• _Task prompt_: Return the lines between the one holding "The width and height of the screenshot is (779, 626)." and the one holding "Looking at the screenshot, I should click(x=756, y=520).", inclusive, reproduced verbatim.

• _Exercise materials_:
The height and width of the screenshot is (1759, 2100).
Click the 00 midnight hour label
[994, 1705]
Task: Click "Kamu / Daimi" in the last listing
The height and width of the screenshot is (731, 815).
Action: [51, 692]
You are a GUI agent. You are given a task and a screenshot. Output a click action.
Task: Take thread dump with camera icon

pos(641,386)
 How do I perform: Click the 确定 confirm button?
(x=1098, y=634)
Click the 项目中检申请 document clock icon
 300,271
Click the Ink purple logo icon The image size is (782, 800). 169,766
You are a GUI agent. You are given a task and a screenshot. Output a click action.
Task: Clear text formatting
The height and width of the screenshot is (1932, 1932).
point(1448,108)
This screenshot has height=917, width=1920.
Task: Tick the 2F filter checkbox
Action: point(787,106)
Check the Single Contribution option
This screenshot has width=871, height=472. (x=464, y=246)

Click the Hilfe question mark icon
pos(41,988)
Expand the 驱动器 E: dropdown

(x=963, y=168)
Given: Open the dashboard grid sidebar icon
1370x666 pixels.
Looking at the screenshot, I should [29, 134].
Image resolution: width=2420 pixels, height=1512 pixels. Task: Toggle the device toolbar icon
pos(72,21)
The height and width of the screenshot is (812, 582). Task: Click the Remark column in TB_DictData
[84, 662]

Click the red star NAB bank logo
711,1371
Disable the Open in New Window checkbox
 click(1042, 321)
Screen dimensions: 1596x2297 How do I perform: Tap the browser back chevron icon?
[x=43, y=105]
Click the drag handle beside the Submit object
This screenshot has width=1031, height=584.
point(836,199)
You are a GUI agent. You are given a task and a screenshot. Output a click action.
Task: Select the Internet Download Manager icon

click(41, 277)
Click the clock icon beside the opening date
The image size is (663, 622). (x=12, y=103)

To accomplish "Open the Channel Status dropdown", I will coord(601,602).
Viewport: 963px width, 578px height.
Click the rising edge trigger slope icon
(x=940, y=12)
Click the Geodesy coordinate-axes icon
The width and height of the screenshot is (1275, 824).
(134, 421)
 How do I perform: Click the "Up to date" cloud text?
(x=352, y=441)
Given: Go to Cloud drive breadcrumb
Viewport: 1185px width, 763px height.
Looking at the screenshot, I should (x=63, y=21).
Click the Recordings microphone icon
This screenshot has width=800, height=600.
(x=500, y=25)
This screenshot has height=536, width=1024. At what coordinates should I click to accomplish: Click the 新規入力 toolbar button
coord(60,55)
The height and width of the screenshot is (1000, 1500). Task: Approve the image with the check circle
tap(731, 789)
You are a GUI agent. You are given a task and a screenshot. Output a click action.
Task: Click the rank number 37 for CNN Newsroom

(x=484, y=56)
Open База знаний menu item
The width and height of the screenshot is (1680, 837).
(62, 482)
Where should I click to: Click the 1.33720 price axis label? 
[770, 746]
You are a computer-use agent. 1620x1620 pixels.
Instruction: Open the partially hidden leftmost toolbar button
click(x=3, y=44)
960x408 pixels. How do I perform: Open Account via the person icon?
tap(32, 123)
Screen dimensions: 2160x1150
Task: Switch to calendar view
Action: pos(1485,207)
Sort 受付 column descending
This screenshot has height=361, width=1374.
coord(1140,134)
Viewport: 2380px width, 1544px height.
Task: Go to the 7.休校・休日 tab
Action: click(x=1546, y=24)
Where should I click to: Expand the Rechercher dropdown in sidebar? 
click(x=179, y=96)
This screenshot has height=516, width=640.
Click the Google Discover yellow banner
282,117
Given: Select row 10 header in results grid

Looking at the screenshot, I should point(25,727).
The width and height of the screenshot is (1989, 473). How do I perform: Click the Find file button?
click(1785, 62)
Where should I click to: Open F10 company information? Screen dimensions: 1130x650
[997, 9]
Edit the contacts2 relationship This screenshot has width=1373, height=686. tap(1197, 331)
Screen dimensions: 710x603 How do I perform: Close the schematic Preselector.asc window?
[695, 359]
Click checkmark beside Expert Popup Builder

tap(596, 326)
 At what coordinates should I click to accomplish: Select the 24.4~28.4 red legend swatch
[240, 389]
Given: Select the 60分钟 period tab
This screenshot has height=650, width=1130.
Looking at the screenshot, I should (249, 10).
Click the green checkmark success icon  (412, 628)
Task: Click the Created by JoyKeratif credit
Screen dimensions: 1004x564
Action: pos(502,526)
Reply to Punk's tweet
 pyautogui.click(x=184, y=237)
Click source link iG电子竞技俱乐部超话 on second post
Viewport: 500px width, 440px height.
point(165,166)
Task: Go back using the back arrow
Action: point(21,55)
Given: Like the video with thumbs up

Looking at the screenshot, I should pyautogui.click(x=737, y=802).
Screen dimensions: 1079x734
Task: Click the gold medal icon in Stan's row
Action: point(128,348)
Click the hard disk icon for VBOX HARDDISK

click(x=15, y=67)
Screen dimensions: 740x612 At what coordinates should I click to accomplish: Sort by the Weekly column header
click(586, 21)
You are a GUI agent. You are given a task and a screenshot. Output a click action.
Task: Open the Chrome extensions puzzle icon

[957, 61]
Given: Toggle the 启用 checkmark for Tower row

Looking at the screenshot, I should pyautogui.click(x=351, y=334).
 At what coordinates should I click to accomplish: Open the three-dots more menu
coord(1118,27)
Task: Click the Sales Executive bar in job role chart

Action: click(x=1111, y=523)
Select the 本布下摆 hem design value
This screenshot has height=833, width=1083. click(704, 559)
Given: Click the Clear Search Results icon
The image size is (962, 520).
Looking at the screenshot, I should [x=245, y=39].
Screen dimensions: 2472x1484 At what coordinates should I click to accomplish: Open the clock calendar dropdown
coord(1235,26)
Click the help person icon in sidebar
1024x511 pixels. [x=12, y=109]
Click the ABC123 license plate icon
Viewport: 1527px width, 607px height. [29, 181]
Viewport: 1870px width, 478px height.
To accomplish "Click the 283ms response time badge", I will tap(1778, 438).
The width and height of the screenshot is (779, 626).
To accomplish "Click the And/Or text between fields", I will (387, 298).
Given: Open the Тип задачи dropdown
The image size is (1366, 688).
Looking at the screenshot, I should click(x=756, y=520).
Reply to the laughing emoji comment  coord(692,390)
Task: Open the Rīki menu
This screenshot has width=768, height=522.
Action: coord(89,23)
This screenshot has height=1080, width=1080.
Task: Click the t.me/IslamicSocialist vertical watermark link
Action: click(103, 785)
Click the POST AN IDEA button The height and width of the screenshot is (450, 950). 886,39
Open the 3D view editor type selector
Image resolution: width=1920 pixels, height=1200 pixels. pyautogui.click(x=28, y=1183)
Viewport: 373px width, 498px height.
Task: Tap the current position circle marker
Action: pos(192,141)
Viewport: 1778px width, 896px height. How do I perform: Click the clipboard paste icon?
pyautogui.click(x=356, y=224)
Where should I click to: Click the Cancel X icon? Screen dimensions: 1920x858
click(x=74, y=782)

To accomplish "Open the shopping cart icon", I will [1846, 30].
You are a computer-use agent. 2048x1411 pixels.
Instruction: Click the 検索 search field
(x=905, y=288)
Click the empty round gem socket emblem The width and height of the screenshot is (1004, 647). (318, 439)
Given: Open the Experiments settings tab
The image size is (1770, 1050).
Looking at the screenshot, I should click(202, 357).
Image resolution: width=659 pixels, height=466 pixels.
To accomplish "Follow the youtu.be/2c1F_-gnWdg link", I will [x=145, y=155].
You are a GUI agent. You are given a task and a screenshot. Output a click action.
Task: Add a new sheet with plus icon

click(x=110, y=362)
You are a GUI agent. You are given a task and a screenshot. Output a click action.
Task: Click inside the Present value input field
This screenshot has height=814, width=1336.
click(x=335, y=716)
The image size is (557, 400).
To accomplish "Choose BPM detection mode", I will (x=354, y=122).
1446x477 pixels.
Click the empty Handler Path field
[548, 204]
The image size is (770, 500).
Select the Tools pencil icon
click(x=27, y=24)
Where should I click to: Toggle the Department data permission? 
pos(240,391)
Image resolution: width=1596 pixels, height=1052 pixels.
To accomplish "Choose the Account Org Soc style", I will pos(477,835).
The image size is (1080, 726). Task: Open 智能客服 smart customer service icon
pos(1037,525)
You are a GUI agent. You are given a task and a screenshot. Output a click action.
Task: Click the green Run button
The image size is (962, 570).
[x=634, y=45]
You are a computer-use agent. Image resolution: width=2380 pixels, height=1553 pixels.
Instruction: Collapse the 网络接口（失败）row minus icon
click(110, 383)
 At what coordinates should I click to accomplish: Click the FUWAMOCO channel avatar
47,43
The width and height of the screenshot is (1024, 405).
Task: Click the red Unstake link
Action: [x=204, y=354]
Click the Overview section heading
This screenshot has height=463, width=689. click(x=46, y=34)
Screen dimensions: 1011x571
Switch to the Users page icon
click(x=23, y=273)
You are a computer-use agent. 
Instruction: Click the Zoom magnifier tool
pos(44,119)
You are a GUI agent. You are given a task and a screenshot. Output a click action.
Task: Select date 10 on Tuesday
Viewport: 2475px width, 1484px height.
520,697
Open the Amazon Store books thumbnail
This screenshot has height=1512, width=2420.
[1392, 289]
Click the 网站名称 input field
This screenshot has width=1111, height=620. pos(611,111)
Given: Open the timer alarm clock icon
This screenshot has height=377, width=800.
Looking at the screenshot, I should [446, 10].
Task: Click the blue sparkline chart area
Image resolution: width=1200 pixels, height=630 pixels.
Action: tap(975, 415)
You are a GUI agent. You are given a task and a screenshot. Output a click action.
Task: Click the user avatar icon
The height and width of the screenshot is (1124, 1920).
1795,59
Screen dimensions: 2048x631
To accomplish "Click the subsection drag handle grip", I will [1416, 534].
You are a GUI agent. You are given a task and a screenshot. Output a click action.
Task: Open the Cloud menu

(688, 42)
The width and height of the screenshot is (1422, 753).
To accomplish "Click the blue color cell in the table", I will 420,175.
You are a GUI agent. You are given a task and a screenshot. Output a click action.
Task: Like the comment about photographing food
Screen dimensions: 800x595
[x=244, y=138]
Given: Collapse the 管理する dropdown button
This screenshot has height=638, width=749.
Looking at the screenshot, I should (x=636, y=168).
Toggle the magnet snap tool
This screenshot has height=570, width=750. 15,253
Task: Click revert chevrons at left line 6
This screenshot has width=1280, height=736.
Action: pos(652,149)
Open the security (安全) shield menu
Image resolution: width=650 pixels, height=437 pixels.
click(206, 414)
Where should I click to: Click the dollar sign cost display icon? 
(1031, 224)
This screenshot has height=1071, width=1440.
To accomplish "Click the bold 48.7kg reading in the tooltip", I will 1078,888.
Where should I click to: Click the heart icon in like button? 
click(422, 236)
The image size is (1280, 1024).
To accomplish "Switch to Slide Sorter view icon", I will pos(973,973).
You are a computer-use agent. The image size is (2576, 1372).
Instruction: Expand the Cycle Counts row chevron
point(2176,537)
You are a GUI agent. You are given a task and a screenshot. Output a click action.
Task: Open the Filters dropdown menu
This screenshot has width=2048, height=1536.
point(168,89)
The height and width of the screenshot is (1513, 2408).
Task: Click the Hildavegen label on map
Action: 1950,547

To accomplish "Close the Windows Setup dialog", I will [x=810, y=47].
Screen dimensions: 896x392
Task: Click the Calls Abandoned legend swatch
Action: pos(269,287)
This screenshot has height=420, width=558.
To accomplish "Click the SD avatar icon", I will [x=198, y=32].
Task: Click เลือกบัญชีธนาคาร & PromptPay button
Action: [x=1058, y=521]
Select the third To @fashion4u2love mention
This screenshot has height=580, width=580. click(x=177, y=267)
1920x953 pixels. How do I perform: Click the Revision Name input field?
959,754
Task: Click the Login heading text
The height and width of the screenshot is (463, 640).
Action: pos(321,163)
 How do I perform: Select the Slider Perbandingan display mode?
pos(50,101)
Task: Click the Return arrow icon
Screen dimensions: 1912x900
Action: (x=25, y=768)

• _Exercise response_:
The width and height of the screenshot is (779, 626).
To accomplish "Click the And/Or text between fields", I will (387, 298).
Given: Open the Тип задачи dropdown
The image size is (1366, 688).
Looking at the screenshot, I should click(x=756, y=520).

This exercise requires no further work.